Cependant, le dispositif proposé par la proposition de loi est disproportionné. En effet, le texte précise que l'éloignement de l'étranger doit rester une perspective raisonnable, mais les chiffres issus du rapport national et local 2023 sur les centres et locaux de rétention administrative  montrent que le nombre d'éloignements en fonction du nombre de jours passés dans les CRA hexagonaux est surtout très important au début de la rétention.

Selon le rapport, l'écrasante majorité des éloignements (81 %) a lieu pendant les 45 premiers jours de la rétention et moins de 8 % ont lieu durant les prolongations exceptionnelles, celles qui vont au-delà des 60 jours.

L'allongement de la durée à 90 jours n'a donc absolument pas permis d'éloigner davantage, elle a simplement maintenu en rétention des personnes étrangères qui n'avaient en réalité que peu de perspectives d'être éloignées.

Surtout, les longues périodes d'enfermement s'accompagnent d'une dégradation significative de la santé mentale des personnes enfermées (tentatives de suicide, automutilation, mais aussi violences entre personnes retenues et envers le personnel des CRA, etc.)

Nous comprenons, bien sûr, la volonté de maintenir en rétention les personnes présentant un potentiel danger pour la société. Mais les conditions très dures de rétention, ayant un impact mental fort sur les personnes retenues, ne favorisent pas du tout la prévention de la récidive. D'aucuns diraient que c'est même sans doute l'inverse.

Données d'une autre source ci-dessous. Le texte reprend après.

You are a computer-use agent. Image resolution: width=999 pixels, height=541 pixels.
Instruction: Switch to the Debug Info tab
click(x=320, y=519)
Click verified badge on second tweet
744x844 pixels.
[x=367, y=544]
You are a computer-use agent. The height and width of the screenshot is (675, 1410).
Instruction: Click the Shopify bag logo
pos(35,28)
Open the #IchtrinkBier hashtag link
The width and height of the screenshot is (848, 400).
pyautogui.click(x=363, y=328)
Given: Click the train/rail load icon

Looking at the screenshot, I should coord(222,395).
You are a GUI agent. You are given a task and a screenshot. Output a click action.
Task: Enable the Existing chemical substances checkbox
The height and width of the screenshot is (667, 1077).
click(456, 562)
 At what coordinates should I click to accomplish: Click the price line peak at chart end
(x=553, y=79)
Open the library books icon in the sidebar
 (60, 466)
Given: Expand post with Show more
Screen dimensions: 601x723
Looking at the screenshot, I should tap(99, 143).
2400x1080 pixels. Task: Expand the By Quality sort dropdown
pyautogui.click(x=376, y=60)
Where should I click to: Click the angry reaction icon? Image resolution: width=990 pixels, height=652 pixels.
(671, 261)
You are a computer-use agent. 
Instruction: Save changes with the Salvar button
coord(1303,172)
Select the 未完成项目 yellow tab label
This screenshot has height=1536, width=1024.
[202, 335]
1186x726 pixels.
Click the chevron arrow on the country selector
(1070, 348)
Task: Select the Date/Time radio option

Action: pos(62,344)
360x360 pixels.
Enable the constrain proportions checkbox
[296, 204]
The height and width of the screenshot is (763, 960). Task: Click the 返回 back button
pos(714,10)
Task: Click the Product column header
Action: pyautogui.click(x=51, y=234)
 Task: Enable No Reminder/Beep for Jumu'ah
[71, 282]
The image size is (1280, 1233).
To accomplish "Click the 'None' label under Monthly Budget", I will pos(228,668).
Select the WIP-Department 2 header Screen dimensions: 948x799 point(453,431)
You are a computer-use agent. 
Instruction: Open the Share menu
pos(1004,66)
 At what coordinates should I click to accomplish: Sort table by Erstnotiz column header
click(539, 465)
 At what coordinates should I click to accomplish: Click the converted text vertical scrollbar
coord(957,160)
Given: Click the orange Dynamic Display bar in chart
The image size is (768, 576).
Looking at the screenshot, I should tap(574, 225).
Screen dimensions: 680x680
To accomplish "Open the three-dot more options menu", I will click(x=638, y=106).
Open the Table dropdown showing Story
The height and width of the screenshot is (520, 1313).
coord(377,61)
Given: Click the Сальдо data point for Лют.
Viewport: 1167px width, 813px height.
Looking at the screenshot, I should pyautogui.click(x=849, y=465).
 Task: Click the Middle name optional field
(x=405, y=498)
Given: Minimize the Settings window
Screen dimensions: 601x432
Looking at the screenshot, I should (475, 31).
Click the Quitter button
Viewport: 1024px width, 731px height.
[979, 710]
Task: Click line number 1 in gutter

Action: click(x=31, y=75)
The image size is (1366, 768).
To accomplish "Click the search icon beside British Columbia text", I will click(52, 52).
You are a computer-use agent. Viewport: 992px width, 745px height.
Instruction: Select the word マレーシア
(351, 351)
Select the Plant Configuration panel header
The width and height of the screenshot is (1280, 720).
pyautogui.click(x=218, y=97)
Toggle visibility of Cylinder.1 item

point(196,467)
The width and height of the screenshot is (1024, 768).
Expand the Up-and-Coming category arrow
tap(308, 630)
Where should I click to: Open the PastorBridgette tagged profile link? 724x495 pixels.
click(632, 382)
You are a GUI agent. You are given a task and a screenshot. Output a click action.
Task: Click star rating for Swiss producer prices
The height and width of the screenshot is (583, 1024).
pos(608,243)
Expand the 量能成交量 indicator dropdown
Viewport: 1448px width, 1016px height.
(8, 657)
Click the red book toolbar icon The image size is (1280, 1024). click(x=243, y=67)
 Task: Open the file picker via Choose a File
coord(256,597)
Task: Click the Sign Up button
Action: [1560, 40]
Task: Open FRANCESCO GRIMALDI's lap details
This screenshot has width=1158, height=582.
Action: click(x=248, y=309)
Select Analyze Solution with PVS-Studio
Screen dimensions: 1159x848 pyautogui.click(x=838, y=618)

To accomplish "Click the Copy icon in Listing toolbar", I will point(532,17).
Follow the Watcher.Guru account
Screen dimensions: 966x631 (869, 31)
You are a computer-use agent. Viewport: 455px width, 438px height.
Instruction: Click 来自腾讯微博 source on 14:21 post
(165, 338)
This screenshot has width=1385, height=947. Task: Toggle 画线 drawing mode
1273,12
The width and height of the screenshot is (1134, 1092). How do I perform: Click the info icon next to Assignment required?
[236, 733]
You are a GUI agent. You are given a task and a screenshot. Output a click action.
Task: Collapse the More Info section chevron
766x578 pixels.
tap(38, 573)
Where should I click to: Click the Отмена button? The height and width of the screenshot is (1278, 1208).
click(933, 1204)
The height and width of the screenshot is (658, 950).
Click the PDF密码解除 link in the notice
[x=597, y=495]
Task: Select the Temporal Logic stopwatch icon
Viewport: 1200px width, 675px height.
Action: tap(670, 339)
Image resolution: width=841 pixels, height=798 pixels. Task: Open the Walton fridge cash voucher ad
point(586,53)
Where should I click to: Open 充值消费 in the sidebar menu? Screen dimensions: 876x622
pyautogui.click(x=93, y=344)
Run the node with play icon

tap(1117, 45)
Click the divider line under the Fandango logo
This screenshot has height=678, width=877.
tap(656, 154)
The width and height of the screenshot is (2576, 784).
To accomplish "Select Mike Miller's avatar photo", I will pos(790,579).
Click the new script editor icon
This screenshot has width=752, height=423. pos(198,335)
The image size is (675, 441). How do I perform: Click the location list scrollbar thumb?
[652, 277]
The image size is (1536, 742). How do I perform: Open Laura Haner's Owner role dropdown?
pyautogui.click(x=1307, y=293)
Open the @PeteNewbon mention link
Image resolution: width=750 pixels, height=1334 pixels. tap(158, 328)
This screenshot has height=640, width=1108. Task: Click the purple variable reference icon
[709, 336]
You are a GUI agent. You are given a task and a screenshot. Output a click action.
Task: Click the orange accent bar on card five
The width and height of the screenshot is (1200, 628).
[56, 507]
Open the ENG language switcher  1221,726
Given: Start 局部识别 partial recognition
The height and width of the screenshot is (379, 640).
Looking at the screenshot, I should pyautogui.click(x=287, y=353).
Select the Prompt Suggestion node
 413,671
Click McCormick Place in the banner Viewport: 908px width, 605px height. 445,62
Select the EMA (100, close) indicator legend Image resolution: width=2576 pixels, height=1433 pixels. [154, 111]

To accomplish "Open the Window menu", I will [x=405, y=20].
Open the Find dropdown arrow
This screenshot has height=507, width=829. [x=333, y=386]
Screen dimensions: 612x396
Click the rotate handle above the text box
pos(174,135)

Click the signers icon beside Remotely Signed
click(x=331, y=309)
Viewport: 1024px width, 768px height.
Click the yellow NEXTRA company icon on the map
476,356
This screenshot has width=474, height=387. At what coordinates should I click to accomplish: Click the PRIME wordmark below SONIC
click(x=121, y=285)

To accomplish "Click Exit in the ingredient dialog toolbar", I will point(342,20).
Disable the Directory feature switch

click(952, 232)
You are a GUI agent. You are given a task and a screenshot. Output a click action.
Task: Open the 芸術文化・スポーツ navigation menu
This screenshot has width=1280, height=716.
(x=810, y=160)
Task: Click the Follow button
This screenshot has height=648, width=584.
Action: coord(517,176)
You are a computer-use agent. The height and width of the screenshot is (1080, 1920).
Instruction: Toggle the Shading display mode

De plus, la rétention administrative n'est pas, par définition, une détention judiciaire : les personnes qui y sont enfermées ne purgent pas de peine. La mise à l'écart de la société pour cause de danger ne devrait pas être un motif de rétention administrative : cela serait contraire aux grands principes de notre droit et aux garanties qui sont attachées aux peines restrictives de liberté. En d'autres termes, la rétention administrative n'est pas une et ne peut pas être une mesure de prévention de la récidive.

Ajoutons, pour conclure, que cette proposition de loi reprend un amendement qui avait été adopté en novembre dernier par le Sénat en réponse au meurtre de Philippine Le Noir de Carlan en septembre 2024 par un étranger en situation irrégulière. Or, celui-ci était effectivement en rétention administrative, mais il y est resté moins longtemps que le maximum légal actuel (à savoir 90 jours).

Ainsi, même si le dispositif suggéré par la présente proposition de loi était en vigueur à l'époque, il n'aurait sans doute malheureusement pas empêché le sordide meurtre de Philippine, puisque son assassin présumé a été relâché 15 jours avant la fin légale du délai de 90 jours.

Enfin, la proposition de loi étend un régime d'exception — celui qui concerne les personnes ayant été condamnées pour des faits en lien avec une entreprise terroriste — à des infractions de droit commun. Un véritable « doigt dans l'engrenage » que le législateur devrait arrêter net, pour éviter d'étendre encore plus des mesures exceptionnelles à des infractions… communes.



NB :La présente rectification porte sur la liste des signataires.